(LCP) Pour assurer l’équité envers les mères biologiques, la Confédération des syndicats nationaux demande que celles-ci ne soient plus tenues de mettre un terme à leur retrait préventif quatre semaines avant la date prévue d’accouchement.

 

Cette recommandation a été faite au ministre du Travail, Jean Boulet, lors de la consultation de la Commission de l'économie et du travail sur le projet de loi 51 visant principalement à améliorer la flexibilité du régime d’assurance parentale afin de favoriser la conciliation famille-travail.

 

« Le retrait préventif n’est pas un “congé” », rappelle la vice-présidente de la CSN, Caroline Senneville. « Il s’agit d’une mesure de prévention pour protéger la travailleuse et son enfant à naître des risques reliés à son travail.
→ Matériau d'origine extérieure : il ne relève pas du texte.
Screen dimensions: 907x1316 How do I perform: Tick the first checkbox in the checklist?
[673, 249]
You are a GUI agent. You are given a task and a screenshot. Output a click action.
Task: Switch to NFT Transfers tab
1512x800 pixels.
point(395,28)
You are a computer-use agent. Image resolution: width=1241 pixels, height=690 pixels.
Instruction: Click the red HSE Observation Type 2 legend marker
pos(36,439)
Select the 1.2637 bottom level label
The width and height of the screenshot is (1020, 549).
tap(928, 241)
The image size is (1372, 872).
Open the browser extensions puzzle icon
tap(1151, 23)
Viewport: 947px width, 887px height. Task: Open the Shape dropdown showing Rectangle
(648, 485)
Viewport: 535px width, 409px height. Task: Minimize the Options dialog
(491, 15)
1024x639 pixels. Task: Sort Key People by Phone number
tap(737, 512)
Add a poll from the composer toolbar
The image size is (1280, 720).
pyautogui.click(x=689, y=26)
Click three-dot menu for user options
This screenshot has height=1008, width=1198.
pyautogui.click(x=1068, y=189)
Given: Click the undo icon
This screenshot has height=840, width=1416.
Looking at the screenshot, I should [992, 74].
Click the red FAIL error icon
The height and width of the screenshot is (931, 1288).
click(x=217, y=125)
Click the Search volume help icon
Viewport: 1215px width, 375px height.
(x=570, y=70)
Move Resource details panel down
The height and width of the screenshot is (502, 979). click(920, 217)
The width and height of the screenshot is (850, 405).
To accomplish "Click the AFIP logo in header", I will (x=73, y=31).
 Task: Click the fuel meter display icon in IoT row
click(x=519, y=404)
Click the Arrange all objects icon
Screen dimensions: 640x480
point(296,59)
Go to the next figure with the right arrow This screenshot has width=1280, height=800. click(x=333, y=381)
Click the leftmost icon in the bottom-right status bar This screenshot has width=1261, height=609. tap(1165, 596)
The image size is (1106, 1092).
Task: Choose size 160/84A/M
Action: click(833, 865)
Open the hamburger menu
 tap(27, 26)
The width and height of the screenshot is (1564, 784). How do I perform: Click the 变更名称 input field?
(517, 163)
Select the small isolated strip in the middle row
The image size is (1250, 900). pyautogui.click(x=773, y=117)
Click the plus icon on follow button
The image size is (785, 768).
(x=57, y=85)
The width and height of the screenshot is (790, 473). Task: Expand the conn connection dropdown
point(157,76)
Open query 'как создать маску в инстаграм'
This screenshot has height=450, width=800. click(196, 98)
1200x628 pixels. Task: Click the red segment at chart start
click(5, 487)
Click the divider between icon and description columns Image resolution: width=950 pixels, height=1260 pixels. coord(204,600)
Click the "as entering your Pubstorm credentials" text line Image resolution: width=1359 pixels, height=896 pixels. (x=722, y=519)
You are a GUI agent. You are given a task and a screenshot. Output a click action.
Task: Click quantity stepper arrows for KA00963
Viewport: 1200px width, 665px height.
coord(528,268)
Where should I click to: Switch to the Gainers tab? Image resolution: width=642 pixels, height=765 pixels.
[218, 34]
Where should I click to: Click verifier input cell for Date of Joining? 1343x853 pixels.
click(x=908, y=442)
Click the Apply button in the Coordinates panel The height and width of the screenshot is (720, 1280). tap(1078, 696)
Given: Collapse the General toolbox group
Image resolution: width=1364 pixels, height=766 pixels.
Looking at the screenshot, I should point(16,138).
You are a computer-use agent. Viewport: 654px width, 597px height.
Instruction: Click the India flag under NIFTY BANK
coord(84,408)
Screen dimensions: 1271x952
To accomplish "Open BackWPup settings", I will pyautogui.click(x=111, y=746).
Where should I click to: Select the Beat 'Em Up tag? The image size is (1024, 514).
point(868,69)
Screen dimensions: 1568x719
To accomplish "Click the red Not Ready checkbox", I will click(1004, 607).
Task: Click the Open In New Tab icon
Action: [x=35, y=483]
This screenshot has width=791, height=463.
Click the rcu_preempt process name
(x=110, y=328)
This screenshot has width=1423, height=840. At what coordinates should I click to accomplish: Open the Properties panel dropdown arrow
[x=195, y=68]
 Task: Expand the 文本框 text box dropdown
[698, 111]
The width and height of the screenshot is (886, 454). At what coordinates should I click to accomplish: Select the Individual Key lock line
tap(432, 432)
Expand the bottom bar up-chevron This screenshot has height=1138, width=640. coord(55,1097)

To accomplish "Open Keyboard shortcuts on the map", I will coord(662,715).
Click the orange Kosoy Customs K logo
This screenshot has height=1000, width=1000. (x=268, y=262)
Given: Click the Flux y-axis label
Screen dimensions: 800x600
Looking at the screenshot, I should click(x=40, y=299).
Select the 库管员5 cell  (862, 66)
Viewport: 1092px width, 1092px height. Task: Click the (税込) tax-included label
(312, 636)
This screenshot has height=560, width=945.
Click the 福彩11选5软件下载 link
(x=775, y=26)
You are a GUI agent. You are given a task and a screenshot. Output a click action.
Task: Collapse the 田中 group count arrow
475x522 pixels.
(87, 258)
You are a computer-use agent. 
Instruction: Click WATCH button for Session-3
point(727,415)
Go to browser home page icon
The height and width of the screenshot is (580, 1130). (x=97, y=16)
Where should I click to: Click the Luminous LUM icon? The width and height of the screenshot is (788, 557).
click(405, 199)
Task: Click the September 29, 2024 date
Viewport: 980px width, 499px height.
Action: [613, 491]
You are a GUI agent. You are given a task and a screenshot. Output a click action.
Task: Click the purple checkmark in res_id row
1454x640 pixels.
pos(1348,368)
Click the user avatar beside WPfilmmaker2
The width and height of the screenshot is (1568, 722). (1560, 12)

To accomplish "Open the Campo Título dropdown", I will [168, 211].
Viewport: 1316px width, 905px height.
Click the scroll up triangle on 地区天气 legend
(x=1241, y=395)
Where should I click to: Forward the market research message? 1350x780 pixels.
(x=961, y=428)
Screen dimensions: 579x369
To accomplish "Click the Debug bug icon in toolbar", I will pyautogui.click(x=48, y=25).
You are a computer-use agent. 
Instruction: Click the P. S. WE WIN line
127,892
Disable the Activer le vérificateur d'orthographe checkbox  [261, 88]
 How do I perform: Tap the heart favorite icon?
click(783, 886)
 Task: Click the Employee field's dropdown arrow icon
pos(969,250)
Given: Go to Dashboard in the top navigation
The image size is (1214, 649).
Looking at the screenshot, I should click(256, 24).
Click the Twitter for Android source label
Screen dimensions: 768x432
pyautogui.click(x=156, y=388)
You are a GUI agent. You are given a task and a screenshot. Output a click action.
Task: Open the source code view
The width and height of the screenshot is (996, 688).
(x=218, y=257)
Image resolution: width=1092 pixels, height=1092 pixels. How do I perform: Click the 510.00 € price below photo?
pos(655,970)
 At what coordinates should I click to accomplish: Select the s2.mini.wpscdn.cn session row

Nous ne voyons pas pourquoi les travailleuses enceintes qui sont en retrait préventif devraient commencer à gruger des semaines de congé parental avant la date de l’accouchement, contrairement aux mères adoptives. »

 

La centrale syndicale demande « au gouvernement de trouver des solutions pour assurer l’équité avec les parents biologiques, notamment par le retrait de la disposition qui oblige les mères biologiques à débuter leurs prestations quatre semaines avant la date prévue de leur accouchement lorsque ces dernières sont en retrait préventif », selon Mme Senneville.

 

Parmi les mesures réclamées par la centrale, on souligne la bonification du revenu qui peut être cumulé, la prolongation de la période pour se prévaloir des congés et les semaines additionnelles accordées au père. Les propositions de la CSN ont soulevé les questions tant du ministre que des députés de l'opposition.